§ EXERCISE A:
Answer these questions using the M&M cookie recipe below:
(i) How much cornstarch goes into the dough?
(ii) What is the cook time?
(iii) For roughly how long should the butter and sugars be beaten?
§ EXERCISE B: From the M&M cookie recipe below, list every ingredient measured in teaspoons, along with its amount.
§ EXERCISE C: Reproduce the M&M cookie recipe below word for word, from "The breakthrough wasn’t" up to and including "that dreaded spread.".

§ EXCERPT TO READ:
---+---

For years, my M&M cookies were a gamble. Sometimes they were great; other times they’d spread into thin, disappointing crisps on the baking sheet. I was chasing that perfect bakery-style cookie: thick, chewy, with a soft center and loaded with those vibrant, crunchy candies.
The breakthrough wasn’t a secret, expensive ingredient. It was a simple, non-negotiable technique I finally committed to: using cornstarch and chilling the dough. Just a teaspoon of cornstarch gives the cookies an incredibly tender crumb, while chilling solidifies the butter, preventing that dreaded spread.
This isn’t just another recipe; it’s a reliable guide. By following these steps, I promise you’ll get consistently thick, chewy, and visually stunning M&M cookies. The kind that look as good as they taste, with perfectly intact candies and a texture that will have everyone asking for your secret.
Recipe Card
| Course | Dessert, Snack |
| Cuisine | American |
| Featuring | Chewy Cookies, Classic Dessert, Kid-Friendly, No-Fail Recipe |
| Prep Time | 15 minutes |
| Cook Time | 12 minutes |
| Total Time | 87 minutes |
| Servings | 24 cookies |
| Calories | 195 kcal |
| Author | Silas |
Ingredients
- 2 ¼ cups (280g) all-purpose flour
- 1 tsp cornstarch
- 1 tsp baking soda
- ½ tsp kosher salt
- ¾ cup (170g) unsalted butter, softened to room temperature
- ¾ cup (150g) packed light brown sugar
- ½ cup (100g) granulated sugar
- 2 large eggs, room temperature
- 2 tsp pure vanilla extract
- 1 ½ cups (300g) M&M’s candies, divided
For the best texture, ensure your butter is softened but not melted. Room temperature eggs are crucial as they emulsify better with the creamed butter and sugar, creating a more uniform and stable dough.
Instructions
- In a medium bowl, whisk together the all-purpose flour, cornstarch, baking soda, and kosher salt. Set this dry mixture aside.
- In a large bowl using a stand mixer with a paddle attachment or a hand mixer, beat the softened butter, light brown sugar, and granulated sugar on medium-high speed until the mixture is light, pale, and fluffy, about 3-4 minutes.
- Add the room temperature eggs one at a time, beating well after each addition. Mix in the vanilla extract until just combined.

---+---

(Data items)
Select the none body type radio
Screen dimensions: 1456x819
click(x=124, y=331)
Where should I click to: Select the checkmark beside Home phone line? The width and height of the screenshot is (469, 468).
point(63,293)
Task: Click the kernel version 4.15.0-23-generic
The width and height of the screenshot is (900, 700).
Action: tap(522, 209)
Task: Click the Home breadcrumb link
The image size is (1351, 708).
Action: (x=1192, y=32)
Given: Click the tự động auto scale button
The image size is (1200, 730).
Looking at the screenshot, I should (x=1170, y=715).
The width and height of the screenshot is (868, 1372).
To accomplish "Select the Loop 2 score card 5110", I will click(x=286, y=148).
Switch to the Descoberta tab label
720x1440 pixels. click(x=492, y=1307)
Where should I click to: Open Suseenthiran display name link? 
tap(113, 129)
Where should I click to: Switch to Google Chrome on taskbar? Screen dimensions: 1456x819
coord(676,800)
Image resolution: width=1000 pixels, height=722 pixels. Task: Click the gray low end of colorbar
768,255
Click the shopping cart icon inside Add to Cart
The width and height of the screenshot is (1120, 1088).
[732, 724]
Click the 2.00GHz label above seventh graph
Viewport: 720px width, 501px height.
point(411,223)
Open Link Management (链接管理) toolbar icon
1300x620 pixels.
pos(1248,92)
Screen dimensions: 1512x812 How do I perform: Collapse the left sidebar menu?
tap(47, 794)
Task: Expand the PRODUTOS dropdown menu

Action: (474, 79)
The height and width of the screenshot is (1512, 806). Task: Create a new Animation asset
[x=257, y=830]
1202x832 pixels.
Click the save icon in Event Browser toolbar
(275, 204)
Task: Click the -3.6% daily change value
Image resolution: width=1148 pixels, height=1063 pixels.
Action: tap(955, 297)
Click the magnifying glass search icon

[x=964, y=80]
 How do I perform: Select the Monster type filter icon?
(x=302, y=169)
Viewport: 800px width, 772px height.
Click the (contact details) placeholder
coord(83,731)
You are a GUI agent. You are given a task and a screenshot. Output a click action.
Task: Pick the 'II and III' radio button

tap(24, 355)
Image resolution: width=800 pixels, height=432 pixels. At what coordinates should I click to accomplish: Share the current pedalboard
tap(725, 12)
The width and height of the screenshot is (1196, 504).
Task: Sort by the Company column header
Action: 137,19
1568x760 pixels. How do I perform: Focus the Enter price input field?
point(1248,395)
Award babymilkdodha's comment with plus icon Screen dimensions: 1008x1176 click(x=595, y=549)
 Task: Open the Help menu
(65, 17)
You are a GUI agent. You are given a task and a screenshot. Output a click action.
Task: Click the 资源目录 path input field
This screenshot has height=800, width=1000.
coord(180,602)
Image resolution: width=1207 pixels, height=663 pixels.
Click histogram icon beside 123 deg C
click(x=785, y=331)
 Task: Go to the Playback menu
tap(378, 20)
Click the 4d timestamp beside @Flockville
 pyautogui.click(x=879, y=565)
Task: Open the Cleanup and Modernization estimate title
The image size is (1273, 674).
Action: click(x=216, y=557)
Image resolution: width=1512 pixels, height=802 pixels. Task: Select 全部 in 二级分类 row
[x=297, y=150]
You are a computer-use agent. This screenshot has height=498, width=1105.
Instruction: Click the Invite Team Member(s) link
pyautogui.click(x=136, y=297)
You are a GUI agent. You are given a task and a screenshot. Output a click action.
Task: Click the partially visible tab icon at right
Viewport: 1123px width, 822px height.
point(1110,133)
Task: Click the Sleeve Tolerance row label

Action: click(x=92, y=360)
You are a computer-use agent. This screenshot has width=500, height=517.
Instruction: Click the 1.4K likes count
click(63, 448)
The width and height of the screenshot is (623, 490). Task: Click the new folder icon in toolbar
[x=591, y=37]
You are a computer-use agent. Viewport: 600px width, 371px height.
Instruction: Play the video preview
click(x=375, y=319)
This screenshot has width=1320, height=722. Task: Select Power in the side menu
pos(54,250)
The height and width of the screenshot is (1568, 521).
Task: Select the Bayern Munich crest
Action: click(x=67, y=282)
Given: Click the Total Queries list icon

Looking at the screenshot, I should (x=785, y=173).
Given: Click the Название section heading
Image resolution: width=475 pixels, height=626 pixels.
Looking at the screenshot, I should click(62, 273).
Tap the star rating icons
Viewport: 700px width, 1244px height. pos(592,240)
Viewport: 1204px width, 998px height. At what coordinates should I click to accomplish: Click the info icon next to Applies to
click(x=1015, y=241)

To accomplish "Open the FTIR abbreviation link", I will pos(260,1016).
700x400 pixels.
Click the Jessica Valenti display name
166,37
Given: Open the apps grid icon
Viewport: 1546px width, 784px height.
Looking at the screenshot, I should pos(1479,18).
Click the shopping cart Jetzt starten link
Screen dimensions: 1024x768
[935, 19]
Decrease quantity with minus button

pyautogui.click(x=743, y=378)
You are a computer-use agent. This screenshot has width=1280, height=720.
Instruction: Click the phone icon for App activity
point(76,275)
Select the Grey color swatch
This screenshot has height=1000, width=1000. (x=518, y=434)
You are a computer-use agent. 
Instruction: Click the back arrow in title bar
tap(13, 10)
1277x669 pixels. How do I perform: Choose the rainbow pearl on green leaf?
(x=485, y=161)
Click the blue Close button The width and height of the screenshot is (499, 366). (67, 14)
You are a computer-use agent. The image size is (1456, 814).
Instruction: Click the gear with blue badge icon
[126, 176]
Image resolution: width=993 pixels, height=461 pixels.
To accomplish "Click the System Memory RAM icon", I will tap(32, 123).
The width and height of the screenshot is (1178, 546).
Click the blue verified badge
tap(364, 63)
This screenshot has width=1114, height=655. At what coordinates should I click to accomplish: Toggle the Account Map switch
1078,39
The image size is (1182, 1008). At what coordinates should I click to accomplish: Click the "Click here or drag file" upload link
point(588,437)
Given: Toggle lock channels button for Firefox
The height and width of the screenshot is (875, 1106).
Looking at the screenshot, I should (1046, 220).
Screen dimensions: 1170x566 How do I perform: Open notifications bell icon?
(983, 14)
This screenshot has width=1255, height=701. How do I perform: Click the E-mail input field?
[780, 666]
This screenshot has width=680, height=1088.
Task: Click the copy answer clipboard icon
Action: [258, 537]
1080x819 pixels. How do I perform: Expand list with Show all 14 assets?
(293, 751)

---+---

§ OUTPUT A:
(i) 1 teaspoon
(ii) 12 minutes
(iii) About 3-4 minutes

§ OUTPUT B:
- Cornstarch: 1 tsp
- Baking soda: 1 tsp
- Kosher salt: ½ tsp
- Pure vanilla extract: 2 tsp

§ OUTPUT C:
The breakthrough wasn’t a secret, expensive ingredient. It was a simple, non-negotiable technique I finally committed to: using cornstarch and chilling the dough. Just a teaspoon of cornstarch gives the cookies an incredibly tender crumb, while chilling solidifies the butter, preventing that dreaded spread.